The test failure and constraint error breakpoints are lesser known breakpoint types. When used correctly, however, they can be quite useful. Let's start with the test failure breakpoint.

Test Failure Breakpoint

Let's take Cloudy as an example. In Mastering MVVM With Swift, we write unit tests for the view models of the project. That gives us a test suite to work with. Run the test suite to make sure every unit test passes.

The test failure breakpoint interrupts a test run when a test reports a failed assertion. Let me show you how that works. Open the Breakpoint Navigator on the left, click the + button in the lower left, and choose Test Failure Breakpoint.

Let's sabotage the test suite to see how the test failure breakpoint can help us. Open WeatherDayViewViewModelTests.swift and locate the testDay() method. Replace Saturday with Sunday in the assertion of the unit test.

func testDay() {
    XCTAssertEqual(viewModel.day, "Sunday")
}

Run the test suite to find out what happens.
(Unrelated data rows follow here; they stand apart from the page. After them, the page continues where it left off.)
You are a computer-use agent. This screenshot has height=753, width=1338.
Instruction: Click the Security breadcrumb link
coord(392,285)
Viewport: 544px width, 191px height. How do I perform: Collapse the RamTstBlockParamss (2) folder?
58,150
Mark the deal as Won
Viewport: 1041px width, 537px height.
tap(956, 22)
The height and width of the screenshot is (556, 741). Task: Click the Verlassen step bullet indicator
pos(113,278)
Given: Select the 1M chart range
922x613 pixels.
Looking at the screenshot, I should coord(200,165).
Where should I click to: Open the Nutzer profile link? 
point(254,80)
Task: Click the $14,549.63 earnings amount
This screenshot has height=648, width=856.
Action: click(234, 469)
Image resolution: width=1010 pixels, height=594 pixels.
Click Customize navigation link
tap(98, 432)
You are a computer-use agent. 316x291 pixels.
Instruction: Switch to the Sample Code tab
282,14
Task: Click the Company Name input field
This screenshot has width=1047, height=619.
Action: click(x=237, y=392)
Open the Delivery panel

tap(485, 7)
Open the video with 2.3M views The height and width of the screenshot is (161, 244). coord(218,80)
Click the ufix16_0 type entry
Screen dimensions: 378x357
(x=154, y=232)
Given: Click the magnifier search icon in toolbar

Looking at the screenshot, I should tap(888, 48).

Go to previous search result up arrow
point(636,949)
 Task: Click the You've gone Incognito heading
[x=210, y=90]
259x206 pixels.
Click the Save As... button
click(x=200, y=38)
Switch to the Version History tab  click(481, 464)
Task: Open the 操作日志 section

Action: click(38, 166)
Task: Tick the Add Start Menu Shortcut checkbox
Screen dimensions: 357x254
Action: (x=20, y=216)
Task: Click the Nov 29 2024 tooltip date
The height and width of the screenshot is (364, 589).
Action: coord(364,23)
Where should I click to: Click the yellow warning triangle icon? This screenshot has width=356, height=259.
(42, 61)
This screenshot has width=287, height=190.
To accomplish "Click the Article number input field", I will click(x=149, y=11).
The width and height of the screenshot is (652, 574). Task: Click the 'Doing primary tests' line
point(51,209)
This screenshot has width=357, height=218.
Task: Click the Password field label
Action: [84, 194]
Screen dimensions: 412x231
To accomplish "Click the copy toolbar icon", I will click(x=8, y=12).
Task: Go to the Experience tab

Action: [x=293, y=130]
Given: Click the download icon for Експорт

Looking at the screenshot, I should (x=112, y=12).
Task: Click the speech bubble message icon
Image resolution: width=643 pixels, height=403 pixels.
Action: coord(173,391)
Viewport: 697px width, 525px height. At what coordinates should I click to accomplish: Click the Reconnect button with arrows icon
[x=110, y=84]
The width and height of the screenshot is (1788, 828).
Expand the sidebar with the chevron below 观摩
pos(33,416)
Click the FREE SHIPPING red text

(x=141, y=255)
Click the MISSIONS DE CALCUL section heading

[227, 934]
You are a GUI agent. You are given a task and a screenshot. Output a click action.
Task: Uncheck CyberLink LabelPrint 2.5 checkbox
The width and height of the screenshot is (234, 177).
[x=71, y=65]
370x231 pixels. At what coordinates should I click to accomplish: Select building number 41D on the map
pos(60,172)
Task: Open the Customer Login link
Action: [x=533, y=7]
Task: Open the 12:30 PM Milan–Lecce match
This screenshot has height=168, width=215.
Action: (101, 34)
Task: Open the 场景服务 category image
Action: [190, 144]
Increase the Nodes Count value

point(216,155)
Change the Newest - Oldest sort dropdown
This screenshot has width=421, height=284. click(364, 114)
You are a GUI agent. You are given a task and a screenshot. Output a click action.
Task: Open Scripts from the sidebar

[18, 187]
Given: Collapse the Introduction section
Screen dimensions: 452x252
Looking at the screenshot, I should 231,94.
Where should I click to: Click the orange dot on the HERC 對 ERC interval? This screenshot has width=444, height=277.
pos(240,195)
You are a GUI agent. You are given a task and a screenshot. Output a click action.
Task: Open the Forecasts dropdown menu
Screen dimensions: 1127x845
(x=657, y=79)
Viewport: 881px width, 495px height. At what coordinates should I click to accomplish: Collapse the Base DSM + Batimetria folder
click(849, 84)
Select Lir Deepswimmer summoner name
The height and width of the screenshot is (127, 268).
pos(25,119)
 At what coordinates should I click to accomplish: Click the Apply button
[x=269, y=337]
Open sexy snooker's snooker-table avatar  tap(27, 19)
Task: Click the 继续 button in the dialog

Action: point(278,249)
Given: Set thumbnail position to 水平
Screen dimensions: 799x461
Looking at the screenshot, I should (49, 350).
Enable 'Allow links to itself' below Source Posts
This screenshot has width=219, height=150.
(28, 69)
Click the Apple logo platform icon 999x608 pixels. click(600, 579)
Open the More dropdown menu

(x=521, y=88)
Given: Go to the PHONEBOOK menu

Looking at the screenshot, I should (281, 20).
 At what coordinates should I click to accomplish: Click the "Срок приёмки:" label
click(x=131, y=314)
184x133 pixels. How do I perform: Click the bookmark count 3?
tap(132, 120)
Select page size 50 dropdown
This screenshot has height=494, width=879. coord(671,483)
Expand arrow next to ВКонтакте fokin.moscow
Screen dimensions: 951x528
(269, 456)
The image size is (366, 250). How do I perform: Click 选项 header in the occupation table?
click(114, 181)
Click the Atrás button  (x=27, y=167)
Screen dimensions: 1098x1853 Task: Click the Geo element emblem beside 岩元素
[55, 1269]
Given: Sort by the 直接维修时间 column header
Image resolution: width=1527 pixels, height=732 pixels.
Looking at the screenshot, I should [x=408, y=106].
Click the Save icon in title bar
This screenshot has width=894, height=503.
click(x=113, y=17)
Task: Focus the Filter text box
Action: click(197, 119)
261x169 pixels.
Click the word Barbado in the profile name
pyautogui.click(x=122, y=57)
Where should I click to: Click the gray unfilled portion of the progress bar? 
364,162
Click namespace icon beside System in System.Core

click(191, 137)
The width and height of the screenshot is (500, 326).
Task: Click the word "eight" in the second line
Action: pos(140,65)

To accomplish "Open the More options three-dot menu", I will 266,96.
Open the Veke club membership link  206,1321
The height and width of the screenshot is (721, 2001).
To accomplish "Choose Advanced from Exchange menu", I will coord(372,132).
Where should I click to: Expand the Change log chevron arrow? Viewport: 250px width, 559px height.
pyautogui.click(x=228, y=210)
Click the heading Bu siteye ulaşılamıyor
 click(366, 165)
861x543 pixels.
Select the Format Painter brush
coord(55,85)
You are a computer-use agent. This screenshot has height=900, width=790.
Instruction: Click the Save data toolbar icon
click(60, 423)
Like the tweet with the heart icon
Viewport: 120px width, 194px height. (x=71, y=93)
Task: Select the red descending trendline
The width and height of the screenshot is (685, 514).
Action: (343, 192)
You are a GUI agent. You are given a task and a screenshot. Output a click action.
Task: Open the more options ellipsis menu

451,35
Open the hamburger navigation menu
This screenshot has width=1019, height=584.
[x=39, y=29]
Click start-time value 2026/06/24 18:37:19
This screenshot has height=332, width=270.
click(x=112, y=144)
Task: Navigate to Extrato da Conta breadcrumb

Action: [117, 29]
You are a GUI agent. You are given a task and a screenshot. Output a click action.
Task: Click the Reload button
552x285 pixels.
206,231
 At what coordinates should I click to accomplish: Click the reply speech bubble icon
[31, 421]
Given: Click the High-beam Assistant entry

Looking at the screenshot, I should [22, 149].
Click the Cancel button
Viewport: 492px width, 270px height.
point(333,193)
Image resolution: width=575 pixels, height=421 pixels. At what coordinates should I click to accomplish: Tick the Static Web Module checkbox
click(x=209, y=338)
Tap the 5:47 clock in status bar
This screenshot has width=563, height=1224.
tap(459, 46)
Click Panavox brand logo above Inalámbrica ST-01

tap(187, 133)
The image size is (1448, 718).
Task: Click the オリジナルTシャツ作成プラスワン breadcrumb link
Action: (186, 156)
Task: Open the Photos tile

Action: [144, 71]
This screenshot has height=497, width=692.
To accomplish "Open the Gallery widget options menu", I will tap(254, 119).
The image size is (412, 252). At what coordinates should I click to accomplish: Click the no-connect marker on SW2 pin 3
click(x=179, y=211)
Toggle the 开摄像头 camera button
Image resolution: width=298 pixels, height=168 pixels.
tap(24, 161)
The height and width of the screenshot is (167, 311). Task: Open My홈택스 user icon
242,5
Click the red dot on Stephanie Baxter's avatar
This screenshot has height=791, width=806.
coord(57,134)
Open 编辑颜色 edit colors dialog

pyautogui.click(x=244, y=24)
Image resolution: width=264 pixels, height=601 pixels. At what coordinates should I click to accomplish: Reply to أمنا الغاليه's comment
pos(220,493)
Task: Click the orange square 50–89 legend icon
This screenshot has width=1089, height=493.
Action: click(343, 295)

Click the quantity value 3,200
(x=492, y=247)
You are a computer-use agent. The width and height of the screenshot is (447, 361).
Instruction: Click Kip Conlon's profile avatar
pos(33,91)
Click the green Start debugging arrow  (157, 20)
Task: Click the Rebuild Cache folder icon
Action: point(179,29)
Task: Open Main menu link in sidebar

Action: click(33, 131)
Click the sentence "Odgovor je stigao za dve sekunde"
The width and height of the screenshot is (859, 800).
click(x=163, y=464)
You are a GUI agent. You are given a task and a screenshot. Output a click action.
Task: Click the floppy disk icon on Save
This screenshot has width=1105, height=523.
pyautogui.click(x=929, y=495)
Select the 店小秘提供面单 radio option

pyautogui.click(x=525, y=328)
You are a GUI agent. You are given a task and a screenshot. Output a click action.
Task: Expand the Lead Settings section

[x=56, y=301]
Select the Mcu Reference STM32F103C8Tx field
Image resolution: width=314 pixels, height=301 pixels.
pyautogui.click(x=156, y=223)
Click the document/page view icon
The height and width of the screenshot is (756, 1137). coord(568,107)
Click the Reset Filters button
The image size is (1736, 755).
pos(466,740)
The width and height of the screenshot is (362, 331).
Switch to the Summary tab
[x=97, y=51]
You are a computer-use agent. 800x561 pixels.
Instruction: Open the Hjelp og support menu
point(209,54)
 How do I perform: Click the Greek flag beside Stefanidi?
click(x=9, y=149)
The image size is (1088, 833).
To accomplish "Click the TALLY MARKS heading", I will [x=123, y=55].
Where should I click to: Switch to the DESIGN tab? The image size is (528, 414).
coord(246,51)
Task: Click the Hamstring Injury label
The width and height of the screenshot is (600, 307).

The debugger pauses the test run the moment the testDay() method reports the failed assertion.

Even though Xcode automatically notifies you when a test fails, the test failure breakpoint immediately takes you to the assertion that caused the test to fail. It saves you time and makes debugging failed tests more efficient.

The strategy I usually adopt takes advantage of breakpoint actions. Open the Breakpoint Navigator and edit the test failure breakpoint.

Click the Add Action button and choose Sound. Check the checkbox labeled Automatically continue after evaluating actions. This simple setup notifies me when one or more tests fail. If Xcode notifies me of a failed test, I uncheck Automatically continue after evaluating actions to take a closer look at the problem.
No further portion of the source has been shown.